Work required
Return all of the entries exactly, with nothing added or left out.

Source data
:::::

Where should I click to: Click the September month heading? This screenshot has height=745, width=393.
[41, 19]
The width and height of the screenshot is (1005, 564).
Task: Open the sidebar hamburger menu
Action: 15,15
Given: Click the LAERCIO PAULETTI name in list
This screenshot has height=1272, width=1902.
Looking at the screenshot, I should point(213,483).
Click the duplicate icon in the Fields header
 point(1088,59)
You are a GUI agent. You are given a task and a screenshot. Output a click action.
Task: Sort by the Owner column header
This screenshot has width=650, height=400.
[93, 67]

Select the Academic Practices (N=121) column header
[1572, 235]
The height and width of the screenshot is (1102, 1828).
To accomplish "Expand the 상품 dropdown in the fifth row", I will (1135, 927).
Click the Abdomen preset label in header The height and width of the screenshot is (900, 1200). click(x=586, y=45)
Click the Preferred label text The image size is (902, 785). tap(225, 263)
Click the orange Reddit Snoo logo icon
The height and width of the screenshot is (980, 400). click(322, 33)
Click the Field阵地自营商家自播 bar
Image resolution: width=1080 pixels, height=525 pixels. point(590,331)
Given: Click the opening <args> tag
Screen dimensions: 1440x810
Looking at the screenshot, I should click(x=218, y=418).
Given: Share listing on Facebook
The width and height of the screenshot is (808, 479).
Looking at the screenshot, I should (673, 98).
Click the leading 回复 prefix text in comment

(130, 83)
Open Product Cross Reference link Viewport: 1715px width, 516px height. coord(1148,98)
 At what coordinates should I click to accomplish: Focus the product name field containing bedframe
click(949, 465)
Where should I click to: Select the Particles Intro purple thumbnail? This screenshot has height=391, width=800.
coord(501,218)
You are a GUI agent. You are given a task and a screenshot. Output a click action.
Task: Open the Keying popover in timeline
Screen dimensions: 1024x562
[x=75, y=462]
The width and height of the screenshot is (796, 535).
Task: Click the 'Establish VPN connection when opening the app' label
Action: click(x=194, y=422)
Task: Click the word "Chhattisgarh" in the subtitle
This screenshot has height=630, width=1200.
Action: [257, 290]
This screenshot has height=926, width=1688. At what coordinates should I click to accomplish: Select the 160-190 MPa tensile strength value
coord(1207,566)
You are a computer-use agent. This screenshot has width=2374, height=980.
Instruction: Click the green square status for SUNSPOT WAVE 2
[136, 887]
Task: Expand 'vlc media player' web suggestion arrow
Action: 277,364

:::::

Solution for this problem
Where should I click to: Click the September month heading? This screenshot has height=745, width=393.
[41, 19]
The width and height of the screenshot is (1005, 564).
Task: Open the sidebar hamburger menu
Action: 15,15
Given: Click the LAERCIO PAULETTI name in list
This screenshot has height=1272, width=1902.
Looking at the screenshot, I should point(213,483).
Click the duplicate icon in the Fields header
 point(1088,59)
You are a GUI agent. You are given a task and a screenshot. Output a click action.
Task: Sort by the Owner column header
This screenshot has width=650, height=400.
[93, 67]

Select the Academic Practices (N=121) column header
[1572, 235]
The height and width of the screenshot is (1102, 1828).
To accomplish "Expand the 상품 dropdown in the fifth row", I will (1135, 927).
Click the Abdomen preset label in header The height and width of the screenshot is (900, 1200). click(x=586, y=45)
Click the Preferred label text The image size is (902, 785). tap(225, 263)
Click the orange Reddit Snoo logo icon
The height and width of the screenshot is (980, 400). click(322, 33)
Click the Field阵地自营商家自播 bar
Image resolution: width=1080 pixels, height=525 pixels. point(590,331)
Given: Click the opening <args> tag
Screen dimensions: 1440x810
Looking at the screenshot, I should click(x=218, y=418).
Given: Share listing on Facebook
The width and height of the screenshot is (808, 479).
Looking at the screenshot, I should (673, 98).
Click the leading 回复 prefix text in comment

(130, 83)
Open Product Cross Reference link Viewport: 1715px width, 516px height. coord(1148,98)
 At what coordinates should I click to accomplish: Focus the product name field containing bedframe
click(949, 465)
Where should I click to: Select the Particles Intro purple thumbnail? This screenshot has height=391, width=800.
coord(501,218)
You are a GUI agent. You are given a task and a screenshot. Output a click action.
Task: Open the Keying popover in timeline
Screen dimensions: 1024x562
[x=75, y=462]
The width and height of the screenshot is (796, 535).
Task: Click the 'Establish VPN connection when opening the app' label
Action: click(x=194, y=422)
Task: Click the word "Chhattisgarh" in the subtitle
This screenshot has height=630, width=1200.
Action: [257, 290]
This screenshot has height=926, width=1688. At what coordinates should I click to accomplish: Select the 160-190 MPa tensile strength value
coord(1207,566)
You are a computer-use agent. This screenshot has width=2374, height=980.
Instruction: Click the green square status for SUNSPOT WAVE 2
[136, 887]
Task: Expand 'vlc media player' web suggestion arrow
Action: 277,364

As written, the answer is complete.